In collaboration with the Waterloo Institute for Hellenistic Studies
Researchers: Prof. Hans Beck, Alex McAuley, and Prof. Altay Coskun (University of Waterloo)
The study of royal women has been one of the most active and productive vectors of inquiry into the Hellenistic World over the past two decades, and one that has dramatically shifted our perceptions of gender, status, influence, and ability within the Hellenistic dynasties and empires – and, in turn, in the broader ancient world. While royal women were once dismissed by Hellenistic historians as powerless pawns in a political game that was an exclusively masculine domain, thanks to recent research we have ceased to try and evaluate female power by the same standards that we use to judge their male counterparts. Instead, a burgeoning appreciation of the potential for female influence, of dynastic prominence, and of a very distinct sort of agency that came with being royal and being female in the Hellenistic period has begun to emerge, and has done so with increasing prominence.
Yet despite the proliferation of strikingly productive research on the women of the Argead (Macedonian), Antigonid (Macedonian), and Ptolemaic (Egyptian) dynasties, Seleucid women have yet to fall under the gaze of scholarly scrutiny in the same way as their perhaps more visible contemporaries. They represent a line of inquiry that is as promising as it is under explored: Seleucid women have figured indirectly into discussions of everything ranging from religious practice to imagery and mechanisms of administration, and it is time that they are considered as a subject of research in and of themselves.

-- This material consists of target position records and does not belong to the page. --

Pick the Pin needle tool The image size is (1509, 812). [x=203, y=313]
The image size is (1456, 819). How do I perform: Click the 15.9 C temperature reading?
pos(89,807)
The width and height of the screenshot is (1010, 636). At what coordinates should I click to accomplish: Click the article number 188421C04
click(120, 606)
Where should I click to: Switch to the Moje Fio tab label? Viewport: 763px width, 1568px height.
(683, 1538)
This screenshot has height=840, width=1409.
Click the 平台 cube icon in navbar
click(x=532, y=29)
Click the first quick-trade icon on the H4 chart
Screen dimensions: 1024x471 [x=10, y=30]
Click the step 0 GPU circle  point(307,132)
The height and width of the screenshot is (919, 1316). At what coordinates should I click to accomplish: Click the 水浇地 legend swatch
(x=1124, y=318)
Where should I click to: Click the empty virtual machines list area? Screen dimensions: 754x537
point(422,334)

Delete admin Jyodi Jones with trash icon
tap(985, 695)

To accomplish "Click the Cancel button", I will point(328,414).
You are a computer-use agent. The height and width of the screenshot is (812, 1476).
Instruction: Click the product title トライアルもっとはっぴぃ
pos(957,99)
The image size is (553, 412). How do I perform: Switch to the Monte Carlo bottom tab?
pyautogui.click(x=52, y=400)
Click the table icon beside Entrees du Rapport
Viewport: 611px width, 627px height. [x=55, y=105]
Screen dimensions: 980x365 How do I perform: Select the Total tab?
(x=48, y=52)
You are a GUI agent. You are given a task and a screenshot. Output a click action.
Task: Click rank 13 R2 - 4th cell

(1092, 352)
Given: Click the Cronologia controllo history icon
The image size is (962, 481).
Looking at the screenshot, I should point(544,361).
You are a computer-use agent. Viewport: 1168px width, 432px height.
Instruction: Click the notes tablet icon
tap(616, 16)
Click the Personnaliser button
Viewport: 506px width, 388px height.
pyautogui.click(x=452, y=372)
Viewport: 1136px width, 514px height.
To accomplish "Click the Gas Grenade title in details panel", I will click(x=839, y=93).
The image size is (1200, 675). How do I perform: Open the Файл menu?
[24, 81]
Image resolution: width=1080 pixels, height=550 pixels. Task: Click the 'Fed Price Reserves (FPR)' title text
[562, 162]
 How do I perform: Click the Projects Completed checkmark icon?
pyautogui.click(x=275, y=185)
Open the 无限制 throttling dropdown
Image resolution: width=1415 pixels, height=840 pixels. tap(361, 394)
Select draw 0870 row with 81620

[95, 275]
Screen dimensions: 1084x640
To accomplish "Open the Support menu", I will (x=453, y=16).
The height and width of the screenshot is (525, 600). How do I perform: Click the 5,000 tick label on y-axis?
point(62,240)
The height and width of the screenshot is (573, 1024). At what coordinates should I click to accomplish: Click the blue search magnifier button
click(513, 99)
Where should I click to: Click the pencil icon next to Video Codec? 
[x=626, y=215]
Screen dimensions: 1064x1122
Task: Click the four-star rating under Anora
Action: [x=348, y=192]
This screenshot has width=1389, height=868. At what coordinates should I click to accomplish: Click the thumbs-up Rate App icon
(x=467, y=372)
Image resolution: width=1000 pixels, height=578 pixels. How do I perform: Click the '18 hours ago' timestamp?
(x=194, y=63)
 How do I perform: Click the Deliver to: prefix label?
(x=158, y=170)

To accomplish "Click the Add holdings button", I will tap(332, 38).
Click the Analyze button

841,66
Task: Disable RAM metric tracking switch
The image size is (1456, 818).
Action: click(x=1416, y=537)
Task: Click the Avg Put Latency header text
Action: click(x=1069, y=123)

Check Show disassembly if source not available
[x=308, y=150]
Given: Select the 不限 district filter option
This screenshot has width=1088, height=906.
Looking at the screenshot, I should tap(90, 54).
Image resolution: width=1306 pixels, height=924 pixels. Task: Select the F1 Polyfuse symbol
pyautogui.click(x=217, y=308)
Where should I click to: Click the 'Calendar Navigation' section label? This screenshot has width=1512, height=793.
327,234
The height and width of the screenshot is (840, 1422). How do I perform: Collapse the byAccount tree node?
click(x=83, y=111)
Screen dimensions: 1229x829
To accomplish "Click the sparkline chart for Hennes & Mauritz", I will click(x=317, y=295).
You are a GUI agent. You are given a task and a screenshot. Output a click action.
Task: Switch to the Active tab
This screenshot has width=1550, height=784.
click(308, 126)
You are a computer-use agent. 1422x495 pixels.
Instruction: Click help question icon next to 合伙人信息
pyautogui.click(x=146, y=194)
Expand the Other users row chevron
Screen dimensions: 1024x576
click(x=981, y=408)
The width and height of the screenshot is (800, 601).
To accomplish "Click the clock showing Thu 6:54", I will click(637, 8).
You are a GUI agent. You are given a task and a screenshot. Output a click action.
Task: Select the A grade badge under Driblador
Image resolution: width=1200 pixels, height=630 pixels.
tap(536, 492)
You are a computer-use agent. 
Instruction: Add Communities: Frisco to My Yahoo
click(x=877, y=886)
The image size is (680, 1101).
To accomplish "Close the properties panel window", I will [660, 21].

Seleucid women, perhaps moreso than any other group of women in the ancient world, were in a position that was as fascinating as it was unique: they were Greek women born into a family that was at the head of an empire spanning dozens of middle and near-Eastern cultures, languages, and traditions, and were imbued with an ideological prominence that made them scions of their family’s legitimacy and prestige. Sent to all corners of the Hellenistic world through their marriages to dynasties in Egypt, Greece, Pontus, Cappadocia, Armenia, Bactria, and beyond, they were representatives of their family in a very literal way and were charged with the promotion of its interests. How they impacted and were impacted by the cultures into which they married is an indispensable vector of inquiry into how cultural diversity and plurality functioned in the Seleucid Empire and the broader Hellenistic world.
This research project is thus the first of its kind amongst Seleucid studies, and will begin with a conference organized by the Department of History and Classical Studies along with the Waterloo Institute for Hellenistic Studies to be held at McGill from 20-23 February, 2013. This landmark meeting – which represents the fourth in a series of Seleucid Study Days held consecutively at Exeter (UK), Waterloo (ON), and Bordeaux (FR) – will welcome some 29 scholars hailing from 11 countries for four days of panels, discussions, and collaboration on this groundbreaking topic.
The conference proceedings will then by published in a volume edited by Altay Coskun (Waterloo) and Alex McAuley, which will be the first solely dedicated to the topic of Seleucid women. In addition, further meetings and collaboration with other colleagues will doubtless emerge, as will more prosopographical research on the individual lives and careers of these Seleucid women.